/---

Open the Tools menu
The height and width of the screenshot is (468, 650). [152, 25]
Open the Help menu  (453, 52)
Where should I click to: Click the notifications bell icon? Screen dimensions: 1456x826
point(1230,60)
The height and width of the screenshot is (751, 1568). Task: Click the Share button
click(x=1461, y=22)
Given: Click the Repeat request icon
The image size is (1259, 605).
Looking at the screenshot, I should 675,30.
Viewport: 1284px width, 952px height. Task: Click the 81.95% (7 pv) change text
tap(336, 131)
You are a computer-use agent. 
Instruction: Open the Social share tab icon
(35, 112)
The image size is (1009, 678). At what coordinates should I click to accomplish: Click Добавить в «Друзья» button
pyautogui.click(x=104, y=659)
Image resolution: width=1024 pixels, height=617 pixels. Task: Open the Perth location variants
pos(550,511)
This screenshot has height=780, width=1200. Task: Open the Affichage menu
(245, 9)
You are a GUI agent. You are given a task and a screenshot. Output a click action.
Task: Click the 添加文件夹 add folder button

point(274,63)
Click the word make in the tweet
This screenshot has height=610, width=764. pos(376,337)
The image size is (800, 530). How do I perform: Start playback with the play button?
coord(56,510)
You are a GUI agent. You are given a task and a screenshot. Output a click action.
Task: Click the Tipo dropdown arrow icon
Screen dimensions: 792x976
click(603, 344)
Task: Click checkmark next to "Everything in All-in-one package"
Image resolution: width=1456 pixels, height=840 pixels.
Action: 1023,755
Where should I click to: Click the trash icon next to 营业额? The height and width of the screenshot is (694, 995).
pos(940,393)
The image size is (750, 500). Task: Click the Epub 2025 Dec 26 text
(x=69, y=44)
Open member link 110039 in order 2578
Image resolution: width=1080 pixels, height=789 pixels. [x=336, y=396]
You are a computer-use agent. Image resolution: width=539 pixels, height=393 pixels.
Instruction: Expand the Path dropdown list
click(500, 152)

\---

Everything in the data above should be set down again precisely.

__Answer space__.
Open the Tools menu
The height and width of the screenshot is (468, 650). [152, 25]
Open the Help menu  (453, 52)
Where should I click to: Click the notifications bell icon? Screen dimensions: 1456x826
point(1230,60)
The height and width of the screenshot is (751, 1568). Task: Click the Share button
click(x=1461, y=22)
Given: Click the Repeat request icon
The image size is (1259, 605).
Looking at the screenshot, I should 675,30.
Viewport: 1284px width, 952px height. Task: Click the 81.95% (7 pv) change text
tap(336, 131)
You are a computer-use agent. 
Instruction: Open the Social share tab icon
(35, 112)
The image size is (1009, 678). At what coordinates should I click to accomplish: Click Добавить в «Друзья» button
pyautogui.click(x=104, y=659)
Image resolution: width=1024 pixels, height=617 pixels. Task: Open the Perth location variants
pos(550,511)
This screenshot has height=780, width=1200. Task: Open the Affichage menu
(245, 9)
You are a GUI agent. You are given a task and a screenshot. Output a click action.
Task: Click the 添加文件夹 add folder button

point(274,63)
Click the word make in the tweet
This screenshot has height=610, width=764. pos(376,337)
The image size is (800, 530). How do I perform: Start playback with the play button?
coord(56,510)
You are a GUI agent. You are given a task and a screenshot. Output a click action.
Task: Click the Tipo dropdown arrow icon
Screen dimensions: 792x976
click(603, 344)
Task: Click checkmark next to "Everything in All-in-one package"
Image resolution: width=1456 pixels, height=840 pixels.
Action: 1023,755
Where should I click to: Click the trash icon next to 营业额? The height and width of the screenshot is (694, 995).
pos(940,393)
The image size is (750, 500). Task: Click the Epub 2025 Dec 26 text
(x=69, y=44)
Open member link 110039 in order 2578
Image resolution: width=1080 pixels, height=789 pixels. [x=336, y=396]
You are a computer-use agent. Image resolution: width=539 pixels, height=393 pixels.
Instruction: Expand the Path dropdown list
click(500, 152)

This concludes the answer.